Making the Best of It

The last few months have definitely been, on a global basis, the most challenging months in recent human history. As Americans, our comfortable and privileged first-world life (which I rarely took for granted) has suddenly and without warning switched to a harder mode. Nationwide, supply chains have become strained, nearly 100,000 are dead, over 1.6 million are sick, and millions more are without work. Here in Ohio, our unemployment system, a crucial social safety net meant to protect workers from the catastrophe of job loss, has been in a failure state for months as people who lost jobs two months ago still have not seen dime one of their benefits. I am thankful every day that I retain my health and gainful employment.

A short time before the crisis hit, I acquired a 3D printer. Very early in the crisis, I connected with a local group of 3D printer owners working with a local county EMS system to produce 3D printed masks which require less filter material to use, allowing thin PPE supplies to be stretched further.
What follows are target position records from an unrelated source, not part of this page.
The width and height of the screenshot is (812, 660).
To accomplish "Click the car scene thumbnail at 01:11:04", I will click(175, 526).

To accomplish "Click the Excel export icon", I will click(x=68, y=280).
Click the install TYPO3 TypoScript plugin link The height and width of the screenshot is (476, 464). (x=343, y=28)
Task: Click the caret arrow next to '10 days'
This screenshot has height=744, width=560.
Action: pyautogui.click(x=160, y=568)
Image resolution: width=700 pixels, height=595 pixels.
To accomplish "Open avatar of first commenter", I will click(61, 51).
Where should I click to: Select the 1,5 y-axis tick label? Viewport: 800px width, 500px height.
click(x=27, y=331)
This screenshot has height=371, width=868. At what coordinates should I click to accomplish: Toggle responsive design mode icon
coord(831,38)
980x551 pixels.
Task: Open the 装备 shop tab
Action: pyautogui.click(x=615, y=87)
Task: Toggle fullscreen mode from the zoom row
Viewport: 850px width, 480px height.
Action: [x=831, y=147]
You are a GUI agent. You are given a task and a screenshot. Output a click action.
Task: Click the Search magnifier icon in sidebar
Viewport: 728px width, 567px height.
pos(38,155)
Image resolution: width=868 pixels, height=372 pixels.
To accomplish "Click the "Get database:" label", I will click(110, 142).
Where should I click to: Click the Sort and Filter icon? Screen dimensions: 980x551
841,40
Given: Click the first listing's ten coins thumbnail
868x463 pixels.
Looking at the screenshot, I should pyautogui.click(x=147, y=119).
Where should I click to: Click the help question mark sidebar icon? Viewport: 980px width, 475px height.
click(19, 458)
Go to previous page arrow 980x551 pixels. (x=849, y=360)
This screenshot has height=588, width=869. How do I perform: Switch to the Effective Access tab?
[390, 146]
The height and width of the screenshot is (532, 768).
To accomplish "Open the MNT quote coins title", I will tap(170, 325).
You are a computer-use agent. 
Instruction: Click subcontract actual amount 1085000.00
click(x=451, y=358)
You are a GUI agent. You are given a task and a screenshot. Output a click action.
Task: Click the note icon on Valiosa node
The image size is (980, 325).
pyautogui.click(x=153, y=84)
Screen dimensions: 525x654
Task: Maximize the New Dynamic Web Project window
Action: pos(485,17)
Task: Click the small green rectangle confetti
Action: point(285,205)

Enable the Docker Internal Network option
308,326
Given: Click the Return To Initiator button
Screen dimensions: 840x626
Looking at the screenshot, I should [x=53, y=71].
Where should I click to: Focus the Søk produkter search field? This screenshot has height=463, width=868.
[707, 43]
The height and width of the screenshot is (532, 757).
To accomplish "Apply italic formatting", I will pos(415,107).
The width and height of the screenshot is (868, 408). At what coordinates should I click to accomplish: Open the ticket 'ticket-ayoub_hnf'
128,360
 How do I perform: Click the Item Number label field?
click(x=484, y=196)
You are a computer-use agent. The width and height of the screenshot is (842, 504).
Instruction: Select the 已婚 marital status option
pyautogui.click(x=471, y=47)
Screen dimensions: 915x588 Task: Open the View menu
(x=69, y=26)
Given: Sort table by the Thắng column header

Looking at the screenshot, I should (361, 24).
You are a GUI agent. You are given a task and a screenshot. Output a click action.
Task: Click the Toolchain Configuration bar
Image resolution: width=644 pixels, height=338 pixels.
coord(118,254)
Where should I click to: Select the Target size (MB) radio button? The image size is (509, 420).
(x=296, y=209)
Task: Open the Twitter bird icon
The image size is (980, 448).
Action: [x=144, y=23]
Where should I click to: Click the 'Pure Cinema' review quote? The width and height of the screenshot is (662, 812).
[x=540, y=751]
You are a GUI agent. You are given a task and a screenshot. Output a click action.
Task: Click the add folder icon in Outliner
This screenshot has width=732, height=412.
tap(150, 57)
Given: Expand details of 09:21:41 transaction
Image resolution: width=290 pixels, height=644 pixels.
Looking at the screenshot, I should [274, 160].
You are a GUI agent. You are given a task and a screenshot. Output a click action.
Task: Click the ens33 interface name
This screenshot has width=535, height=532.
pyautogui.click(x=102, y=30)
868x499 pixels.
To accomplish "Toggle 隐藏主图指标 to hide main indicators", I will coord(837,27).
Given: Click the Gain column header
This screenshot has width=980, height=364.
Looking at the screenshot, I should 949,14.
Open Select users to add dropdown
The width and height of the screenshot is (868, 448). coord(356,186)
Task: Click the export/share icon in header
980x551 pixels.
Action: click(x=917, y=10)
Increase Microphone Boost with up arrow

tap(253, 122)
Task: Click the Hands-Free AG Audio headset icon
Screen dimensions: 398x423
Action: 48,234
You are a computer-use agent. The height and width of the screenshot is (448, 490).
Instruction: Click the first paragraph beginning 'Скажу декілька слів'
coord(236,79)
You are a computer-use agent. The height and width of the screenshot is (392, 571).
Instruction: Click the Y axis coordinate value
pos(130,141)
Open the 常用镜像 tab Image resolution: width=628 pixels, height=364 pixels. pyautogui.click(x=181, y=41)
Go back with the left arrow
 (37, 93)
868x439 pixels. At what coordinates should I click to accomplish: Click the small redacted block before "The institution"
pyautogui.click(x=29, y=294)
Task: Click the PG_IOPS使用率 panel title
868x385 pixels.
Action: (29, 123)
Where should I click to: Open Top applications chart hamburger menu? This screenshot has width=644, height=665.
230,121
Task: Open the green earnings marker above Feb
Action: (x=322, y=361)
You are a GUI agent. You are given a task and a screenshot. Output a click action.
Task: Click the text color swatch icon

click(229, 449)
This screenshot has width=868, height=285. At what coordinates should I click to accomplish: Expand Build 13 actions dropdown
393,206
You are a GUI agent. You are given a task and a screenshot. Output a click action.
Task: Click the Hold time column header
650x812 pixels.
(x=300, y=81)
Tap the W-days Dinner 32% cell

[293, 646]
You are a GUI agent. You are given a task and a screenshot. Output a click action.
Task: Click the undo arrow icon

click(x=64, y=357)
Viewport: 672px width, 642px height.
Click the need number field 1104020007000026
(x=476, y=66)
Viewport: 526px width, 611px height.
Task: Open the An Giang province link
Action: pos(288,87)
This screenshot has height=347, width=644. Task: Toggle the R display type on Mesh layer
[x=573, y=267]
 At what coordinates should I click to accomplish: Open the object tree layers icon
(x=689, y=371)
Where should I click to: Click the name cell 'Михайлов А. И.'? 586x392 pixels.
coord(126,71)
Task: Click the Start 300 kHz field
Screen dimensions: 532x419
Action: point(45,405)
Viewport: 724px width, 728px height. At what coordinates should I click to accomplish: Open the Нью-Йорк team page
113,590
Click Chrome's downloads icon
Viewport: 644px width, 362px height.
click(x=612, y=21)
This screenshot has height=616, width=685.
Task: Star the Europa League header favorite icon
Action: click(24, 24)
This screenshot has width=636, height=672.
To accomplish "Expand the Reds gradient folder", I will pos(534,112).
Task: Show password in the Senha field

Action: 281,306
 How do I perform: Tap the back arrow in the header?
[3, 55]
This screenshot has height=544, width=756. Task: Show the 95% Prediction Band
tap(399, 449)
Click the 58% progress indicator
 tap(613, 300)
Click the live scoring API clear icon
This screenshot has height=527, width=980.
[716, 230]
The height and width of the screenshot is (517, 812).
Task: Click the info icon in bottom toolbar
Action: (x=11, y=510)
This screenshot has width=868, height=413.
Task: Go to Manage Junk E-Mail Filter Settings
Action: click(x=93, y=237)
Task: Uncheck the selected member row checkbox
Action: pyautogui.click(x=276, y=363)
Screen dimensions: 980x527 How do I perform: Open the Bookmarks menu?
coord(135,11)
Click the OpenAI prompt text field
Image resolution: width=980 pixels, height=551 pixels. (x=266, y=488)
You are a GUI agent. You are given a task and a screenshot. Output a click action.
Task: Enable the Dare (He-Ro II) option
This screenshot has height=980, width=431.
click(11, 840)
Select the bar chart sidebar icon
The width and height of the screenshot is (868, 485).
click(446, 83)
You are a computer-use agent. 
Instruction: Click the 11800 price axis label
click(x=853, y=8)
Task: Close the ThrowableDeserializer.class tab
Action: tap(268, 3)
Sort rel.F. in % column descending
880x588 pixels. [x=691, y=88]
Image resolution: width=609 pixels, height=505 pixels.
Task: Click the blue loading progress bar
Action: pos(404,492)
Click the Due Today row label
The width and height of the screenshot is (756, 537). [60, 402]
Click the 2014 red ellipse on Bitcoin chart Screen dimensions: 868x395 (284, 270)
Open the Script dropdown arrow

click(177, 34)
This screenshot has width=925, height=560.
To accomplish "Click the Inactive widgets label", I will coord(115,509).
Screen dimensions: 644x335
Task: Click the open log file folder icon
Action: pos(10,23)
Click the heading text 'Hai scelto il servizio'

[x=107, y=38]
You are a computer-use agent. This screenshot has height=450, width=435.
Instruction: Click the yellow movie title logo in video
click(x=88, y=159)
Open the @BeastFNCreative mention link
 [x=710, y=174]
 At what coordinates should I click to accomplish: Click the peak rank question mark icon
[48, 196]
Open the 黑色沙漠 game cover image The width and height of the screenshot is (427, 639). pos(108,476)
I was able to print 39 masks before my printer suffered a breakdown by way of a broken thermistor. All together, our group produced over 1,000 masks, and we are still on standby in case of a resurgence. My wife and I have also been participating in Stanford University’s Folding@Home initiative, using our spare GPU power to help run protein folding simulations relevant to finding effective treatments for COVID-19.

Since the beginning of the year, I have lost an additional 35 pounds on top of the 40 pounds I had already lost the 18 months prior. This has been healthy, sustainable weight loss backed by gradual and permanent changes in diet and exercise habits. Physically, I feel healthier than I have in years and have been seeing many positive changes in my body as a result of my efforts. Lots of yardwork helps.

Dehoarder 2 has also seen many positive changes over the past few months. The all-important Home Inspection event has had a significant overhaul. In addition to the letter grades received for each area of the home, the inspector will now specifically call out the three worst areas that need attention. Interest charges on unpaid fines are gone as is partial payment of fines, simplifying things.

New items have appeared, some of them inspired by current events. For example, you will now find hoarded rolls of toilet paper stacked and scattered about.

Don’t Stay at Home Without It

Under the hood, the game has seen a much needed and long-overdue architectural overhaul. I won’t bore with the gory details of this surgery here, but will summarize that the game logic is now MUCH more loosely coupled to the Unity game engine, increasing robustness, ability to unit test, and ability to support modding. Loading time has been improved by an order of magnitude as well.

I’ve been thinking a lot regarding GDEX… Right now GDEX is scheduled for September 18th through the 20th. Normally I would have already registered by now, however, due to the ongoing crisis I have not yet done so. We are still at a point in Ohio where gatherings of more than 10 people are strongly discouraged, and I am starting to see communities cancel Labor Day gatherings that will be occurring just two weeks prior. With the current trajectory of the crisis, I frankly do not see myself or my wife being comfortable among a large, ambulatory crowd of people numbering in the thousands in four months time, if we can even find that many willing attendees this year. The optimist in me is still holding out some hope that maybe, somehow, we get our act together nationally in that four months and stamp this thing out, but the realist in me tells me that is very unlikely to happen. I think a far more reasonable hope is that GDEX announces soon a contingency plan for a virtual event.